Explain Image Classification by SHAP Deep Explainer

Goal

This post aims to introduce how to explain Image Classification (trained by PyTorch) via SHAP Deep Explainer.

Shap is the module to make the black box model interpretable. For example, image classification tasks can be explained by the scores on each pixel on a predicted image, which indicates how much it contributes to the probability positively or negatively.

image

Reference

Libraries

In [45]:
import torch, torchvision
from torchvision import datasets, transforms
from torch import nn, optim
from torch.nn import functional as F
from torchviz import make_dot
import numpy as np
import shap
import matplotlib.pyplot as plt
%matplotlib inline

Deep Learning Model Preparation

Configuration

In [28]:
batch_size = 128
num_epochs = 2
learning_rate = 0.01
momentum=0.5
device = torch.device('cpu')

Network Definition

In [4]:
class Net(nn.Module):
    def __init__(self):
        super(Net, self).__init__()

        # Convolution Layers
        self.conv_layers = nn.Sequential(
            nn.Conv2d(1, 10, kernel_size=5),
            nn.MaxPool2d(2),
            nn.ReLU(),
            nn.Conv2d(10, 20, kernel_size=5),
            nn.Dropout(),
            nn.MaxPool2d(2),
            nn.ReLU(),
        )
        
        # 
        self.fc_layers = nn.Sequential(
            nn.Linear(320, 50),
            nn.ReLU(),
            nn.Dropout(),
            nn.Linear(50, 10),
            nn.Softmax(dim=1)
        )

    def forward(self, x):
        x = self.conv_layers(x)
        x = x.view(-1, 320)
        x = self.fc_layers(x)
        return x
In [58]:
model = Net()
model
Out[58]:
Net(
  (conv_layers): Sequential(
    (0): Conv2d(1, 10, kernel_size=(5, 5), stride=(1, 1))
    (1): MaxPool2d(kernel_size=2, stride=2, padding=0, dilation=1, ceil_mode=False)
    (2): ReLU()
    (3): Conv2d(10, 20, kernel_size=(5, 5), stride=(1, 1))
    (4): Dropout(p=0.5)
    (5): MaxPool2d(kernel_size=2, stride=2, padding=0, dilation=1, ceil_mode=False)
    (6): ReLU()
  )
  (fc_layers): Sequential(
    (0): Linear(in_features=320, out_features=50, bias=True)
    (1): ReLU()
    (2): Dropout(p=0.5)
    (3): Linear(in_features=50, out_features=10, bias=True)
    (4): Softmax()
  )
)

Define Train & Test procedure

The followings are the process in train and test:

  • optimizer.zero_grad() - reset the gradients before update (only training)
  • output = model(data) - predict the value based on the current model
  • F.nll_loss(output.log(), target) - compute the loss. Here we use negative log likelihood.
  • loss.backward() - calculate gradients based on the loss
  • optimizer.step() - execute backward propagation to update the weights
In [29]:
def train(model, device, train_loader, optimizer, epoch):
    model.train()
    for batch_idx, (data, target) in enumerate(train_loader):
        data, target = data.to(device), target.to(device)
        optimizer.zero_grad()
        output = model(data)
        loss = F.nll_loss(output.log(), target)
        loss.backward()
        optimizer.step()
        if batch_idx % 100 == 0:
            print('Train Epoch: {} [{}/{} ({:.0f}%)]\tLoss: {:.6f}'.format(
                epoch, batch_idx * len(data), len(train_loader.dataset),
                100. * batch_idx / len(train_loader), loss.item()))
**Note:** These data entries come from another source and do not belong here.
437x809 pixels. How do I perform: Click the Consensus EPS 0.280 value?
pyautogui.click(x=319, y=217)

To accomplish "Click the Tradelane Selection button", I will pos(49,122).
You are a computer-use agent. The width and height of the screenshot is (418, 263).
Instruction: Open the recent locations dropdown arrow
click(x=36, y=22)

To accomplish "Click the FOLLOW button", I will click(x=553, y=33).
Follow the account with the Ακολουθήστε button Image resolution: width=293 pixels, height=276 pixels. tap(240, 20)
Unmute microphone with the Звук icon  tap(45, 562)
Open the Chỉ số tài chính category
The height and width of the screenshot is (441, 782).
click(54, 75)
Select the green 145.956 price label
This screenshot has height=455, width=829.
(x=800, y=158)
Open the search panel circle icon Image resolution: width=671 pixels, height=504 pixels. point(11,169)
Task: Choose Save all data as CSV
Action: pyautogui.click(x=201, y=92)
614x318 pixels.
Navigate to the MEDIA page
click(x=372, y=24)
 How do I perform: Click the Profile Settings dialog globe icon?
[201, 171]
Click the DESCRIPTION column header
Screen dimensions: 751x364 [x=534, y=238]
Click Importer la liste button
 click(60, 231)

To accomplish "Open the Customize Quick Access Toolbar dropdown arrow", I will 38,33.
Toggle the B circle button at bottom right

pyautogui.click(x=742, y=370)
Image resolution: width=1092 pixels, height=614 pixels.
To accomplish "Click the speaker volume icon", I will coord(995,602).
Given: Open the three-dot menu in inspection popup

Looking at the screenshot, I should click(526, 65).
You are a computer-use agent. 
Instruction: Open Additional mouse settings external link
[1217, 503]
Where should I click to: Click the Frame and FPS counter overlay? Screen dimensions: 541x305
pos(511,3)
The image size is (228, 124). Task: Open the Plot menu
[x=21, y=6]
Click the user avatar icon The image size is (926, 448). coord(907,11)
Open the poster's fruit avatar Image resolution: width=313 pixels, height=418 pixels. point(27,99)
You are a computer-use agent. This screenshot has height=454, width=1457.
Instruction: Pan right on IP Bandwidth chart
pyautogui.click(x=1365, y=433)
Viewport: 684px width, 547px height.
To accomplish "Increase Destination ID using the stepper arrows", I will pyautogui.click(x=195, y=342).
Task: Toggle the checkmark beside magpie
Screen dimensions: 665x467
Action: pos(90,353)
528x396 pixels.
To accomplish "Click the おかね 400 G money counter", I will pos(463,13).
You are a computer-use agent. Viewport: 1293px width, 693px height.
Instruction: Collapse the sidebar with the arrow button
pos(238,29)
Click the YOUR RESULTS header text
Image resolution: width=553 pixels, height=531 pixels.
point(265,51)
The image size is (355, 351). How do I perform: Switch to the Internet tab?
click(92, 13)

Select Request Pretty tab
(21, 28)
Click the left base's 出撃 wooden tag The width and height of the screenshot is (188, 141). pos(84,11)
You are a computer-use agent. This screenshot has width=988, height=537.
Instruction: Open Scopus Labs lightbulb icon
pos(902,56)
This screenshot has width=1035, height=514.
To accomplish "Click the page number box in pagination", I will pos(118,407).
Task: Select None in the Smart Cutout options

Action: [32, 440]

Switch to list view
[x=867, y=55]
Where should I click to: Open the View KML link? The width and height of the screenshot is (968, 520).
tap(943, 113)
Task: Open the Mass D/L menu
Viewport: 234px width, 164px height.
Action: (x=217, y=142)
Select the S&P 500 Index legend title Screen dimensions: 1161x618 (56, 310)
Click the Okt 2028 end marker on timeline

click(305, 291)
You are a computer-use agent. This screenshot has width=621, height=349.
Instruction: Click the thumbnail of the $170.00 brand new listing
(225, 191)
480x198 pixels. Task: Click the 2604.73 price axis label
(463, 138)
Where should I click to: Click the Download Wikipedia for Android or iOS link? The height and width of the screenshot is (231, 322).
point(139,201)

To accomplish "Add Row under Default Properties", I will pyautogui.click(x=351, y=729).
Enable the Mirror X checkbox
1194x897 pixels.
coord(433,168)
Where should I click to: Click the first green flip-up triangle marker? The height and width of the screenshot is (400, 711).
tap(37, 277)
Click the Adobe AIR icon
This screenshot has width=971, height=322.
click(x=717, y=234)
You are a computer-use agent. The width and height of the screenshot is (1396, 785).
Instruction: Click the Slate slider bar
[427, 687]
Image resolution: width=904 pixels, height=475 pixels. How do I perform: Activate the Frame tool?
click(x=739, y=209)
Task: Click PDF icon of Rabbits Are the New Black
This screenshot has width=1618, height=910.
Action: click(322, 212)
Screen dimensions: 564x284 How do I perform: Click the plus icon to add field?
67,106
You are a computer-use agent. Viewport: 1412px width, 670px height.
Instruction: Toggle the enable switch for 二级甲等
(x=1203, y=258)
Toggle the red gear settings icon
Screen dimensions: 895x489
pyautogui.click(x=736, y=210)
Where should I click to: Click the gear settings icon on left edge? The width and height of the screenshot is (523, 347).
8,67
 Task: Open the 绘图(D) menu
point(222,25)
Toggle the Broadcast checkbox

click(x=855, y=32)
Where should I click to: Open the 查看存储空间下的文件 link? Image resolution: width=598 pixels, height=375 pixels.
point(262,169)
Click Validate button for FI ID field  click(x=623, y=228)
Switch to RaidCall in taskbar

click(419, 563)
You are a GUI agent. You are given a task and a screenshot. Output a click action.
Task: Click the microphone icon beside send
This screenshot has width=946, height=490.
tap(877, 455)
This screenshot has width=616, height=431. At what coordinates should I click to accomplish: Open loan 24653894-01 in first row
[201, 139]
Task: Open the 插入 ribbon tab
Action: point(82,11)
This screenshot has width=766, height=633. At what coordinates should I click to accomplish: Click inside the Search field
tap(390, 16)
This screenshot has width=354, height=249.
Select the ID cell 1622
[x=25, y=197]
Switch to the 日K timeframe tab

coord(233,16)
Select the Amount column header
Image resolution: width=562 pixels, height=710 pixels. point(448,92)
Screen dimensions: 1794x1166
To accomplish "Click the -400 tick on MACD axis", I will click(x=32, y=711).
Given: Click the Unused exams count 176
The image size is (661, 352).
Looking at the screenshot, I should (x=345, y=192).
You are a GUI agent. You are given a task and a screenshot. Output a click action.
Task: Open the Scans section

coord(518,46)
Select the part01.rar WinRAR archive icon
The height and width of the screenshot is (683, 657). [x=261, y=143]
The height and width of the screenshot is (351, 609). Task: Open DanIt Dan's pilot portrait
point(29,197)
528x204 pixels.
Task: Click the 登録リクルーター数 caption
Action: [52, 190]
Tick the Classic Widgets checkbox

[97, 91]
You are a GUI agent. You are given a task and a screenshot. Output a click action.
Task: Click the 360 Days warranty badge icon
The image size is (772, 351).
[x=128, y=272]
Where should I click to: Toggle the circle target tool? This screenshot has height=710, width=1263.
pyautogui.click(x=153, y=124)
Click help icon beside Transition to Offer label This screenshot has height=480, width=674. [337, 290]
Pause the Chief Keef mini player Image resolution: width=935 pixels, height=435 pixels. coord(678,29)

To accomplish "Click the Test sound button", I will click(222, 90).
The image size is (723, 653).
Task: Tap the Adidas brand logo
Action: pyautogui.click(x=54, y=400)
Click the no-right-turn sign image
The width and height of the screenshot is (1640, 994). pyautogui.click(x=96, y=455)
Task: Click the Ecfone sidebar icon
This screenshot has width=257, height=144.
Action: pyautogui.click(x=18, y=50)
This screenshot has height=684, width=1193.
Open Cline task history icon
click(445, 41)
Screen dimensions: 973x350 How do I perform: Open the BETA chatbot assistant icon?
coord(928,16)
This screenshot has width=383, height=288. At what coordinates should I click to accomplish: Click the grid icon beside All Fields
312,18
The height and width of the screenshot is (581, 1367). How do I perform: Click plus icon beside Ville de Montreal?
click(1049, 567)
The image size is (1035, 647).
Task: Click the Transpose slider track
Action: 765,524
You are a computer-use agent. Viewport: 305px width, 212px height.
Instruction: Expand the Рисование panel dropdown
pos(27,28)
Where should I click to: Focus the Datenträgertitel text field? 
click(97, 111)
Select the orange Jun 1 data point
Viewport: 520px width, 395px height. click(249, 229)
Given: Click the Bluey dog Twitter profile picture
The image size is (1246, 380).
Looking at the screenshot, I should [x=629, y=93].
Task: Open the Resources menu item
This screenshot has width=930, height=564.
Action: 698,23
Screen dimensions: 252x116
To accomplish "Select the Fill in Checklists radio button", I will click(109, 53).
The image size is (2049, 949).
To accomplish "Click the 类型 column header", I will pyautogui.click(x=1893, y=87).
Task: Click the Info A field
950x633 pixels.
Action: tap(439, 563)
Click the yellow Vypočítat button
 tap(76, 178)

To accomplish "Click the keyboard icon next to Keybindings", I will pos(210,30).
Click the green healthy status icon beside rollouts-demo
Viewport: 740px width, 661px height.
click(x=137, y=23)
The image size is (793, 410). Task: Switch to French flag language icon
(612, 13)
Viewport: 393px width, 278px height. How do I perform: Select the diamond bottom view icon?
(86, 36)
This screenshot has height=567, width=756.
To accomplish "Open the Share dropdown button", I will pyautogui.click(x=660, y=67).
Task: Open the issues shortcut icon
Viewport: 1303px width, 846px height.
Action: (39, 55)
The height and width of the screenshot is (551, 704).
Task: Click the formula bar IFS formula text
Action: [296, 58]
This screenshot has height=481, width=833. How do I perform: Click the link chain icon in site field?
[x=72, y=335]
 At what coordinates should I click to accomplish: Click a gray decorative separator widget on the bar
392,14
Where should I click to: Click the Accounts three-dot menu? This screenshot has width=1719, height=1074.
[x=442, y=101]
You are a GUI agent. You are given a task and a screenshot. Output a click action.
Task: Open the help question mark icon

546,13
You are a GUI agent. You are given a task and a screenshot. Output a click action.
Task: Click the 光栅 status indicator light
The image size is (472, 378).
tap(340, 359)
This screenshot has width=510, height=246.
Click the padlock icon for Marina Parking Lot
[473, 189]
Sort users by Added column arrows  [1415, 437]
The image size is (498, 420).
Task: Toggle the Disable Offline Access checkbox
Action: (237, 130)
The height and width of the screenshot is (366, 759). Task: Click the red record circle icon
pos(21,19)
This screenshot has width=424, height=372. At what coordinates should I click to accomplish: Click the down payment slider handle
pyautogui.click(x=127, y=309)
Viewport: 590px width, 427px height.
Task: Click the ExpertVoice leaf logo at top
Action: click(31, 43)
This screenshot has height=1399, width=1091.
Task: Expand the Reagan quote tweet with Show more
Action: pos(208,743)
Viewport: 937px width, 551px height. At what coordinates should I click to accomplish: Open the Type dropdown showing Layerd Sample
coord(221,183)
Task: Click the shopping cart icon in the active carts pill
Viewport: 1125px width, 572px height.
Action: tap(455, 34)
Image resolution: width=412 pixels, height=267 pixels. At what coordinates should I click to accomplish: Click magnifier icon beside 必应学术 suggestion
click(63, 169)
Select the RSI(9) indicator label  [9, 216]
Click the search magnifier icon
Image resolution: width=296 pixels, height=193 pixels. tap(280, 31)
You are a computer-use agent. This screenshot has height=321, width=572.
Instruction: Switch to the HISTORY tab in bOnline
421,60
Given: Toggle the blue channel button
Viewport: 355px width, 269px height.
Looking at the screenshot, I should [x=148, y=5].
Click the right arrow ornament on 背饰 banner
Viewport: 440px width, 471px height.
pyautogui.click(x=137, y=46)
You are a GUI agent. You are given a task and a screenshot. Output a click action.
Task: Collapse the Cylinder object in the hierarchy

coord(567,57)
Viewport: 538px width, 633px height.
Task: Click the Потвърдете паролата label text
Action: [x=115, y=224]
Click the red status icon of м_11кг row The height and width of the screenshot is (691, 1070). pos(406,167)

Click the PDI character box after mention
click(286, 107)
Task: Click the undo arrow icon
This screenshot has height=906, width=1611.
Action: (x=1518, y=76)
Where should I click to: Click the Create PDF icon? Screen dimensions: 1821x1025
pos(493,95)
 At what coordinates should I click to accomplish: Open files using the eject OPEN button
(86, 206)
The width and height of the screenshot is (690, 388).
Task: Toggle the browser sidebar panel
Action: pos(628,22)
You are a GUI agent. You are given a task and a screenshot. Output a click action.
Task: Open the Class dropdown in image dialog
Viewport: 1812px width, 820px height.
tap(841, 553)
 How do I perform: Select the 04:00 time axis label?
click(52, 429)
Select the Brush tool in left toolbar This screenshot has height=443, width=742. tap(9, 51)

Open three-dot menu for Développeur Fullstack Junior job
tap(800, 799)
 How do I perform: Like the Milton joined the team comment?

def test(model, device, test_loader):
    model.eval()
    test_loss = 0
    correct = 0
    with torch.no_grad():
        for data, target in test_loader:
            data, target = data.to(device), target.to(device)
            output = model(data)
            
            # sum up batch loss
            test_loss += F.nll_loss(output.log(),
                                    target).item()  
            
            # get the index of the max log-probability
            pred = output.max(1, keepdim=True)[1]  
            correct += pred.eq(target.view_as(pred)).sum().item()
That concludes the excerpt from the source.